#### Task brief
Write out the listing below word for word, keeping every line in its original order.

#### Listed entries
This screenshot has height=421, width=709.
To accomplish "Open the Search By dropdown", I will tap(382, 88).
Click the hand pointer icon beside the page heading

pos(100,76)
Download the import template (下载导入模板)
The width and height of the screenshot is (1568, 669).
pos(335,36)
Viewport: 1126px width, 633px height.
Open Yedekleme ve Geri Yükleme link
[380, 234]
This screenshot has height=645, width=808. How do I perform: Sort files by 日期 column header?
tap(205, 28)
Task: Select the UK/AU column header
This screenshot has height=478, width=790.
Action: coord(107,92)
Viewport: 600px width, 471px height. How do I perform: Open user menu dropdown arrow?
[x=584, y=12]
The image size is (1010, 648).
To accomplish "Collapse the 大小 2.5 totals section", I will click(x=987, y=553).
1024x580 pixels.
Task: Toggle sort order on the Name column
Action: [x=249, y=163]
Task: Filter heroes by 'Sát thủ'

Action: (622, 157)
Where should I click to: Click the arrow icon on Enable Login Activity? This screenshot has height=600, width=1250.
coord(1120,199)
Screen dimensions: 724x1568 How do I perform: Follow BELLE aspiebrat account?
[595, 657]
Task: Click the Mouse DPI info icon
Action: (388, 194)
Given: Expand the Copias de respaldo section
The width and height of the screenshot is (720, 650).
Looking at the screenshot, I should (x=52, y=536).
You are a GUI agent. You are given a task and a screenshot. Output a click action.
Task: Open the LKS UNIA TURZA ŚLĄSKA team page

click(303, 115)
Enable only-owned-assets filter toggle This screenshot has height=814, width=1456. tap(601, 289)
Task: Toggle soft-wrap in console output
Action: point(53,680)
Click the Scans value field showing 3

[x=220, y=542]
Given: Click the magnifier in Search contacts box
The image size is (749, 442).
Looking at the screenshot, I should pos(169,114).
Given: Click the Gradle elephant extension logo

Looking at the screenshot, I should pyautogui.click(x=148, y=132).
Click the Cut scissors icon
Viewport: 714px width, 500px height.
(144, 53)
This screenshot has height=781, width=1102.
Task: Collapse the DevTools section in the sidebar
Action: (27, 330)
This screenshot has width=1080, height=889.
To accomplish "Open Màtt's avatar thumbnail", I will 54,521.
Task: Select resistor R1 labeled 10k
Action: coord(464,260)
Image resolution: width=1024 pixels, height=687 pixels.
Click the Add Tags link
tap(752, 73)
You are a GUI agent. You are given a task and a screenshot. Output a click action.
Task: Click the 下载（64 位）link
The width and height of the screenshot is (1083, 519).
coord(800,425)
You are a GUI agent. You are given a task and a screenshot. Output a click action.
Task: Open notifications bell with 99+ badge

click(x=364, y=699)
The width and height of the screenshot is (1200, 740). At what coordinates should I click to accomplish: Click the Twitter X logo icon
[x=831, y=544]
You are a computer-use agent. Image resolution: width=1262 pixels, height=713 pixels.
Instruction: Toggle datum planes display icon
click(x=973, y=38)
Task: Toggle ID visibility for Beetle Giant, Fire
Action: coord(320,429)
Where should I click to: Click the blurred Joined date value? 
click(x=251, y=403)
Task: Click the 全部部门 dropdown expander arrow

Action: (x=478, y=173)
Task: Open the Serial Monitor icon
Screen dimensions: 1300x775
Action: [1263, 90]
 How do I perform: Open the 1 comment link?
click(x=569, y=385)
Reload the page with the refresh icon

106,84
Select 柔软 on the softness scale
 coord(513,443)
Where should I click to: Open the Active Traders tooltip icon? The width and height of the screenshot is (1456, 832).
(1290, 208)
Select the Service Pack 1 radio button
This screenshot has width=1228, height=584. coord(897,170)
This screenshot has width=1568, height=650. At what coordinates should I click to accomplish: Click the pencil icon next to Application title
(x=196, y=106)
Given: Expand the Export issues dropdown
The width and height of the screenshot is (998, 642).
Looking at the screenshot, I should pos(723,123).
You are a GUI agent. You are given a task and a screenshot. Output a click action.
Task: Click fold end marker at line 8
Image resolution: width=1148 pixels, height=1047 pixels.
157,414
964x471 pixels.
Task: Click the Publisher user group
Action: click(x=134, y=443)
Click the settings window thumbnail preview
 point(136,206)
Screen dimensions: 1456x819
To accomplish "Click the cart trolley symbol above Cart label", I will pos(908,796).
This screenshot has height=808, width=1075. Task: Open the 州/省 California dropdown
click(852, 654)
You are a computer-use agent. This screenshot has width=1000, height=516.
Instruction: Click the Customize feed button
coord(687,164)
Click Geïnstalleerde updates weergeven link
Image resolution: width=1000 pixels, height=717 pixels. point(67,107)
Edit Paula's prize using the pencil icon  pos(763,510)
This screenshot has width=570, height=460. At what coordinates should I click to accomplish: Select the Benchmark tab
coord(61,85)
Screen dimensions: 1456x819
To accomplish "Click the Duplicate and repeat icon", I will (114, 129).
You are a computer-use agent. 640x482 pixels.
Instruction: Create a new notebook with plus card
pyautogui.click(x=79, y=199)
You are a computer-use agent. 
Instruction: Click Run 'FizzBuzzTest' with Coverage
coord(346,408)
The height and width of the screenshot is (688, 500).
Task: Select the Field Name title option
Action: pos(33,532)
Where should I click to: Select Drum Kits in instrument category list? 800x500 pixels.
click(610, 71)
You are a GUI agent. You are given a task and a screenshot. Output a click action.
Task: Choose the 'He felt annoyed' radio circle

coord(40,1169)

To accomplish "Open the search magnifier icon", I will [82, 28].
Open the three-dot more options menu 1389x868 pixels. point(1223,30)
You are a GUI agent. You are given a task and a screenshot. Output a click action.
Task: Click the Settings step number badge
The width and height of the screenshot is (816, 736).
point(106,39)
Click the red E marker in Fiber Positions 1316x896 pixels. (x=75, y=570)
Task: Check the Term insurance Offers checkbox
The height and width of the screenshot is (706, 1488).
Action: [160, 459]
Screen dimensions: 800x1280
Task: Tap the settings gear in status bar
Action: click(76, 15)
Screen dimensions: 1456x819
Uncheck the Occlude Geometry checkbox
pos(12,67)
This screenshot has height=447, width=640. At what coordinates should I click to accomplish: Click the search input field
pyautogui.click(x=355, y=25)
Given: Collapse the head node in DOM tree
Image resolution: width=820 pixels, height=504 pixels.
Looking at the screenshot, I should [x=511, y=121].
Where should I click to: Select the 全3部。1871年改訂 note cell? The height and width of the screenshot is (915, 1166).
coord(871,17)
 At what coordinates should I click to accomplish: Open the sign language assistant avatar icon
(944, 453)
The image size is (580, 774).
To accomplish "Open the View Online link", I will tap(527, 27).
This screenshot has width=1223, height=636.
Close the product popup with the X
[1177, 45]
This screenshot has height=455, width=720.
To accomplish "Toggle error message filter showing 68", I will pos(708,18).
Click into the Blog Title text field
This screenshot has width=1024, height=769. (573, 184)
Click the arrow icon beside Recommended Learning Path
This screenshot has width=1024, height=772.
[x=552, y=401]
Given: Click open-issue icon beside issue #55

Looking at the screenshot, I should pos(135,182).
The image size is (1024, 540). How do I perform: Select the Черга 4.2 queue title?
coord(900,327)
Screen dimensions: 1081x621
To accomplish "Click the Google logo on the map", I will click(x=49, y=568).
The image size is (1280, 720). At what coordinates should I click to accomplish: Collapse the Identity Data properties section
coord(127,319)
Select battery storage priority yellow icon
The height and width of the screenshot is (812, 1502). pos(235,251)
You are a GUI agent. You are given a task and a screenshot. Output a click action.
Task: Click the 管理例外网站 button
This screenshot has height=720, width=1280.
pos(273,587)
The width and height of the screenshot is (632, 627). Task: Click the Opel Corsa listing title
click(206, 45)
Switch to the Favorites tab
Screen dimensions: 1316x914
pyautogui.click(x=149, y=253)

#### Correct answer
This screenshot has height=421, width=709.
To accomplish "Open the Search By dropdown", I will tap(382, 88).
Click the hand pointer icon beside the page heading

pos(100,76)
Download the import template (下载导入模板)
The width and height of the screenshot is (1568, 669).
pos(335,36)
Viewport: 1126px width, 633px height.
Open Yedekleme ve Geri Yükleme link
[380, 234]
This screenshot has height=645, width=808. How do I perform: Sort files by 日期 column header?
tap(205, 28)
Task: Select the UK/AU column header
This screenshot has height=478, width=790.
Action: coord(107,92)
Viewport: 600px width, 471px height. How do I perform: Open user menu dropdown arrow?
[x=584, y=12]
The image size is (1010, 648).
To accomplish "Collapse the 大小 2.5 totals section", I will click(x=987, y=553).
1024x580 pixels.
Task: Toggle sort order on the Name column
Action: [x=249, y=163]
Task: Filter heroes by 'Sát thủ'

Action: (622, 157)
Where should I click to: Click the arrow icon on Enable Login Activity? This screenshot has height=600, width=1250.
coord(1120,199)
Screen dimensions: 724x1568 How do I perform: Follow BELLE aspiebrat account?
[595, 657]
Task: Click the Mouse DPI info icon
Action: (388, 194)
Given: Expand the Copias de respaldo section
The width and height of the screenshot is (720, 650).
Looking at the screenshot, I should (x=52, y=536).
You are a GUI agent. You are given a task and a screenshot. Output a click action.
Task: Open the LKS UNIA TURZA ŚLĄSKA team page

click(303, 115)
Enable only-owned-assets filter toggle This screenshot has height=814, width=1456. tap(601, 289)
Task: Toggle soft-wrap in console output
Action: point(53,680)
Click the Scans value field showing 3

[x=220, y=542]
Given: Click the magnifier in Search contacts box
The image size is (749, 442).
Looking at the screenshot, I should pos(169,114).
Given: Click the Gradle elephant extension logo

Looking at the screenshot, I should pyautogui.click(x=148, y=132).
Click the Cut scissors icon
Viewport: 714px width, 500px height.
(144, 53)
This screenshot has height=781, width=1102.
Task: Collapse the DevTools section in the sidebar
Action: (27, 330)
This screenshot has width=1080, height=889.
To accomplish "Open Màtt's avatar thumbnail", I will 54,521.
Task: Select resistor R1 labeled 10k
Action: coord(464,260)
Image resolution: width=1024 pixels, height=687 pixels.
Click the Add Tags link
tap(752, 73)
You are a GUI agent. You are given a task and a screenshot. Output a click action.
Task: Click the 下载（64 位）link
The width and height of the screenshot is (1083, 519).
coord(800,425)
You are a GUI agent. You are given a task and a screenshot. Output a click action.
Task: Open notifications bell with 99+ badge

click(x=364, y=699)
The width and height of the screenshot is (1200, 740). At what coordinates should I click to accomplish: Click the Twitter X logo icon
[x=831, y=544]
You are a computer-use agent. Image resolution: width=1262 pixels, height=713 pixels.
Instruction: Toggle datum planes display icon
click(x=973, y=38)
Task: Toggle ID visibility for Beetle Giant, Fire
Action: coord(320,429)
Where should I click to: Click the blurred Joined date value? 
click(x=251, y=403)
Task: Click the 全部部门 dropdown expander arrow

Action: (x=478, y=173)
Task: Open the Serial Monitor icon
Screen dimensions: 1300x775
Action: [1263, 90]
 How do I perform: Open the 1 comment link?
click(x=569, y=385)
Reload the page with the refresh icon

106,84
Select 柔软 on the softness scale
 coord(513,443)
Where should I click to: Open the Active Traders tooltip icon? The width and height of the screenshot is (1456, 832).
(1290, 208)
Select the Service Pack 1 radio button
This screenshot has width=1228, height=584. coord(897,170)
This screenshot has width=1568, height=650. At what coordinates should I click to accomplish: Click the pencil icon next to Application title
(x=196, y=106)
Given: Expand the Export issues dropdown
The width and height of the screenshot is (998, 642).
Looking at the screenshot, I should pos(723,123).
You are a GUI agent. You are given a task and a screenshot. Output a click action.
Task: Click fold end marker at line 8
Image resolution: width=1148 pixels, height=1047 pixels.
157,414
964x471 pixels.
Task: Click the Publisher user group
Action: click(x=134, y=443)
Click the settings window thumbnail preview
 point(136,206)
Screen dimensions: 1456x819
To accomplish "Click the cart trolley symbol above Cart label", I will pos(908,796).
This screenshot has height=808, width=1075. Task: Open the 州/省 California dropdown
click(852, 654)
You are a computer-use agent. This screenshot has width=1000, height=516.
Instruction: Click the Customize feed button
coord(687,164)
Click Geïnstalleerde updates weergeven link
Image resolution: width=1000 pixels, height=717 pixels. point(67,107)
Edit Paula's prize using the pencil icon  pos(763,510)
This screenshot has width=570, height=460. At what coordinates should I click to accomplish: Select the Benchmark tab
coord(61,85)
Screen dimensions: 1456x819
To accomplish "Click the Duplicate and repeat icon", I will (114, 129).
You are a computer-use agent. 640x482 pixels.
Instruction: Create a new notebook with plus card
pyautogui.click(x=79, y=199)
You are a computer-use agent. 
Instruction: Click Run 'FizzBuzzTest' with Coverage
coord(346,408)
The height and width of the screenshot is (688, 500).
Task: Select the Field Name title option
Action: pos(33,532)
Where should I click to: Select Drum Kits in instrument category list? 800x500 pixels.
click(610, 71)
You are a GUI agent. You are given a task and a screenshot. Output a click action.
Task: Choose the 'He felt annoyed' radio circle

coord(40,1169)

To accomplish "Open the search magnifier icon", I will [82, 28].
Open the three-dot more options menu 1389x868 pixels. point(1223,30)
You are a GUI agent. You are given a task and a screenshot. Output a click action.
Task: Click the Settings step number badge
The width and height of the screenshot is (816, 736).
point(106,39)
Click the red E marker in Fiber Positions 1316x896 pixels. (x=75, y=570)
Task: Check the Term insurance Offers checkbox
The height and width of the screenshot is (706, 1488).
Action: [160, 459]
Screen dimensions: 800x1280
Task: Tap the settings gear in status bar
Action: click(76, 15)
Screen dimensions: 1456x819
Uncheck the Occlude Geometry checkbox
pos(12,67)
This screenshot has height=447, width=640. At what coordinates should I click to accomplish: Click the search input field
pyautogui.click(x=355, y=25)
Given: Collapse the head node in DOM tree
Image resolution: width=820 pixels, height=504 pixels.
Looking at the screenshot, I should [x=511, y=121].
Where should I click to: Select the 全3部。1871年改訂 note cell? The height and width of the screenshot is (915, 1166).
coord(871,17)
 At what coordinates should I click to accomplish: Open the sign language assistant avatar icon
(944, 453)
The image size is (580, 774).
To accomplish "Open the View Online link", I will tap(527, 27).
This screenshot has width=1223, height=636.
Close the product popup with the X
[1177, 45]
This screenshot has height=455, width=720.
To accomplish "Toggle error message filter showing 68", I will pos(708,18).
Click into the Blog Title text field
This screenshot has width=1024, height=769. (573, 184)
Click the arrow icon beside Recommended Learning Path
This screenshot has width=1024, height=772.
[x=552, y=401]
Given: Click open-issue icon beside issue #55

Looking at the screenshot, I should pos(135,182).
The image size is (1024, 540). How do I perform: Select the Черга 4.2 queue title?
coord(900,327)
Screen dimensions: 1081x621
To accomplish "Click the Google logo on the map", I will click(x=49, y=568).
The image size is (1280, 720). At what coordinates should I click to accomplish: Collapse the Identity Data properties section
coord(127,319)
Select battery storage priority yellow icon
The height and width of the screenshot is (812, 1502). pos(235,251)
You are a GUI agent. You are given a task and a screenshot. Output a click action.
Task: Click the 管理例外网站 button
This screenshot has height=720, width=1280.
pos(273,587)
The width and height of the screenshot is (632, 627). Task: Click the Opel Corsa listing title
click(206, 45)
Switch to the Favorites tab
Screen dimensions: 1316x914
pyautogui.click(x=149, y=253)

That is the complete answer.